Retenons quelques  temps forts de l’analyse de cette thèse :

La « circularité »

« Depuis les années 2010, les enjeux de circularité sont à l’agenda : plusieurs textes réglementaires posent des objectifs de réduction de consommation des ressources et de « circularisation » des flux en matière de (dé)construction, suivant la voie initiée par la Directive européenne déchets en matière de droit de l’environnement (2008), par le Grenelle de l’environnement (2009-2010) et par la Loi relative à la transition énergétique pour la croissance verte (2015). Un « référentiel émergeant de l’action publique » (p. 205) s’esquisse que la thèse décortique avec précision. L’analyse des « métabolismes urbains » (ensemble des flux d’énergie et de matière mis en jeu par le fonctionnement urbain – Barles 2002, Bourdin et Maillefert 2020) permet de voir la façon dont l’économie circulaire contribue effectivement à la « réduction et [à] la meilleure répartition des déchets pour épargner les ressources naturelles » (définition de l’Ademe – Dermine-Brullot et al. 2017). »
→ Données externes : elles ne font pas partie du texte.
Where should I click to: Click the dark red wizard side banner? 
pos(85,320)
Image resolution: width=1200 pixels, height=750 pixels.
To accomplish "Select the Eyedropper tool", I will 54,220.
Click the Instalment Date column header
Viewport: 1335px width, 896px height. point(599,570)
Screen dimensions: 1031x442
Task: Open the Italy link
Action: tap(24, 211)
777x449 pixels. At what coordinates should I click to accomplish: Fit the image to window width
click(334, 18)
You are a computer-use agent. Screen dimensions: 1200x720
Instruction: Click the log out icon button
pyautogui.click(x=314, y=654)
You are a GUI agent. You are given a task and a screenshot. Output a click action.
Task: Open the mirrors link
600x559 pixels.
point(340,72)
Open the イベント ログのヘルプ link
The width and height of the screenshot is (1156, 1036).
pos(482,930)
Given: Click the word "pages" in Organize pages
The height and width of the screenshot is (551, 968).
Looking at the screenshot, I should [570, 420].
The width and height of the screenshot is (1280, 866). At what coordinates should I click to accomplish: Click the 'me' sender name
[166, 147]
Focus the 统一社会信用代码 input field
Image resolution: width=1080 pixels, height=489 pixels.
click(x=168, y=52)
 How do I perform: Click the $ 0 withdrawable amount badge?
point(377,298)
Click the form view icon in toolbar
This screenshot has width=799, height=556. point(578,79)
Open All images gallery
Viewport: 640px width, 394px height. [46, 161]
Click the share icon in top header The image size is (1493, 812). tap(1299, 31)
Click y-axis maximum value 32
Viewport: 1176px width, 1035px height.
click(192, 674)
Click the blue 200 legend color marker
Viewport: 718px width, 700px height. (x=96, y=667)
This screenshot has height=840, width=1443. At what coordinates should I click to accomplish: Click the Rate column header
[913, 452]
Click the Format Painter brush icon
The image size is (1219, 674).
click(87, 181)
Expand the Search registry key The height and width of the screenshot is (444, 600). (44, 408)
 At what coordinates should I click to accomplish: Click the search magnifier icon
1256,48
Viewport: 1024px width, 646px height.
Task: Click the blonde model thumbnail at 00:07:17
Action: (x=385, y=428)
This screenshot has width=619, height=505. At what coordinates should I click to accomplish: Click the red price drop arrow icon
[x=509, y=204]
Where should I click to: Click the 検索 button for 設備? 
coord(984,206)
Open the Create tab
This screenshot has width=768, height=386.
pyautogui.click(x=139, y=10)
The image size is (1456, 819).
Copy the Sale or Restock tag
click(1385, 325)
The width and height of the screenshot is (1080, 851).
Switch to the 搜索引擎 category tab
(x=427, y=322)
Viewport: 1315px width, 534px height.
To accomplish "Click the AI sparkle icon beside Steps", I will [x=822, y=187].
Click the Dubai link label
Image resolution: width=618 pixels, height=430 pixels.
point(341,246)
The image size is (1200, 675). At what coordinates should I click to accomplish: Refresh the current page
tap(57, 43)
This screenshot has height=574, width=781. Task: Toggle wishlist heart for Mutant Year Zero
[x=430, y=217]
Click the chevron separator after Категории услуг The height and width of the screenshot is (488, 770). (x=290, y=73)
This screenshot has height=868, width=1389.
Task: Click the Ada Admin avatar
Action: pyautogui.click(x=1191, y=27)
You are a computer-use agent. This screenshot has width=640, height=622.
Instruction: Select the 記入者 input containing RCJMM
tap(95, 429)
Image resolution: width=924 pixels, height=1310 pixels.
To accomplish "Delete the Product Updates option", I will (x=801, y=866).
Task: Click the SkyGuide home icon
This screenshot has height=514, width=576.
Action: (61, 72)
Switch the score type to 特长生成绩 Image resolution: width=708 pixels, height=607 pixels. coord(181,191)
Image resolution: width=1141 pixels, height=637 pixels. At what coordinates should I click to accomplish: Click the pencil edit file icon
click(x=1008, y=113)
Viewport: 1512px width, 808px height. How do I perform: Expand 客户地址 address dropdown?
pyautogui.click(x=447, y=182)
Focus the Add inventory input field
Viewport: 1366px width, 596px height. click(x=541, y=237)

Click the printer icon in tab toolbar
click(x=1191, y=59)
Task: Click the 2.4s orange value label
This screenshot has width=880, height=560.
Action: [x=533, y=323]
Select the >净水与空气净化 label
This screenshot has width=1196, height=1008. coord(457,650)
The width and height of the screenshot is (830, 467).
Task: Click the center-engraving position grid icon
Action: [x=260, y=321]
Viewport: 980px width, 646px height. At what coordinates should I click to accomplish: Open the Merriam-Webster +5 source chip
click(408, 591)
Les expérimentations « Cycle Terre » à Sevran et ZIN à Bruxelles

« Deux dispositifs sociotechniques alternatifs sont analysés, sous l’angle de la recomposition des filières d’approvisionnement et de gestion. L’expérimentation « Cycle Terre » à Sevran (Seine-Saint-Denis) teste la pertinence d’un modèle de production de terre crue à partir de terres excavées localement (chantiers de terrassement et du Grand Paris Express), en partant d’une question concrète : comment développer une filière intermédiaire entre l’industrie du béton-ciment, fortement carbonée, et l’artisanat qui l’est peu mais s’avère sous-dimensionné par rapport à l’ampleur des besoins ? L’expérimentation ZIN, opération de réhabilitation lourde d’une tour de bureau inscrite dans un projet immobilier privé situé dans les quartiers nord de Bruxelles, cherche à développer des pratiques d’aménagement alternatives aux démolitions.
Dans ce contexte, comment mettre en place les filières et ressources pour recycler des bétons de gravats dans des bétons de construction ? Comment réutiliser des débris de béton, de verre et autres matériaux du second œuvre dans la construction ?
 »

Les règles en vigueur et les réalités du lobbyng

« La thèse montre que des solutions fondées sur l’écoconception, le réemploi et le surcyclage existent mais qu’elles restent modestes et non généralisables. Passer d’une gestion linéaire où le matériau est un déchet à une gestion circulaire qui organise les flux pouvant conduire à des boucles reproductibles fermées suppose d’assurer « la territorialisation, la régulation spatiale des flux » (p. 323), qui mène vers plus de sobriété, moins de déplacements et moins d’émissions de gaz à effet de serre. Mais ces adaptations prennent du temps et supposent d’inventer des pratiques compatibles avec les règles en vigueur (sécurité, légalité, comptabilité). Outils, alliances, modes de coordination et de gestion des conflits doivent être repensés dans ces logiques circulaires

La thèse souligne aussi que la question des comptabilités (et des comptes d’exploitation des entreprises) est souvent évacuée alors que s’y jouent des jeux de pouvoir et des rapports de force essentiels : les relations entre matériaux, matières et société s’inscrivent dans des temporalités, des résistances et des dépendances de type réglementaire, culturel, informationnel des espaces, ainsi que dans les caractères de chaque ensemble urbain. S’il faut des principes et des visions, on ne peut ignorer que, suivant la formule, le diable est dans les détails, ici, dans l’écriture longue et délicate des projets de décrets, dans les négociations autour des réglementations et dans les réalités du lobbying.
 »

Un développement métropolitain différent

« Cette thèse produit des clarifications et des avancées dans les débats théoriques, des résultats originaux. Deux enseignements majeurs peuvent être soulignés.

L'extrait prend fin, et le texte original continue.